Pharmacothérapie de première intention
| Drogue | Dose | Itinéraire | Fréquence | Durée | Justification | |------|------|-------|-----------|----------|---------------| | Acétaminophène (Paracétamol) | 1g | PO | q6h | Jusqu'au POD3 | Analgésie de base ; sécurité hépatique jusqu'à 4g/jour | | Oxycodone | 5mg | PO | toutes les 4 à 6 heures PRN (max 30 mg/24 h) | 48‑72h | Sauvetage d'opioïdes ; moniteur pour dépression respiratoire | | Céfazoline | 2g | IV | Dose unique dans les 60 minutes précédant l'incision ; répéter toutes les 8h si chirurgie >4h | 24h postopératoire | Prophylaxie ISO (AAOS 2023) | | Énoxaparine | 40mg | SC | Quotidien | POD1 à POD35 | Prophylaxie TEV (ACC 2022) | | Acide tranexamique | 1g | IV | Dose unique avant l'incision ; répéter 1 g toutes les 3 h si perte de sang peropératoire > 500 ml | Intra‑op uniquement | Réduit les besoins transfusionnels (GRADE A) | | Vitamine D3 (cholécalciférol) | 2 000 UI | PO | Quotidien | 6 semaines postopératoires | Améliore la cicatrisation osseuse ; cible 25‑OH‑D≥30ng/mL |
La surveillance comprend la créatinine sérique (au départ, puis toutes les 48 heures) pour la clairance rénale de l'énoxaparine, les enzymes hépatiques (ALT/AST) pour l'acétaminophène et les scores de douleur (EVA) toutes les 4 heures.

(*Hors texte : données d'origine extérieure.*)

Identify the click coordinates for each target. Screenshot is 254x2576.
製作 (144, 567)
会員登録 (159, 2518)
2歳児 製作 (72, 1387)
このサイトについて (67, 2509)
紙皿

Thérapie de deuxième intention et thérapie alternative
Si la douleur postopératoire persiste (EVA≥5 à 24h), transition vers un régime multimodal :
- Gabapentine 300 mg PO toutes les 8 heures (ajuster à 100 mg toutes les 8 heures si DFGe < 30 mL/min/1,73 m²).
- Célécoxib 200 mg PO BID (à éviter si DFGe<60 mL/min/1,73 m²).
Pour les patients allergiques aux β-lactamines, remplacer la céfazoline par de la vancomycine 15 mg/kg IV toutes les 12 h (cible minimale de 15 à 20 µg/mL). Si l'énoxaparine est contre-indiquée (par exemple, TIH), utilisez du fondaparinux 2,5 mg SC par jour.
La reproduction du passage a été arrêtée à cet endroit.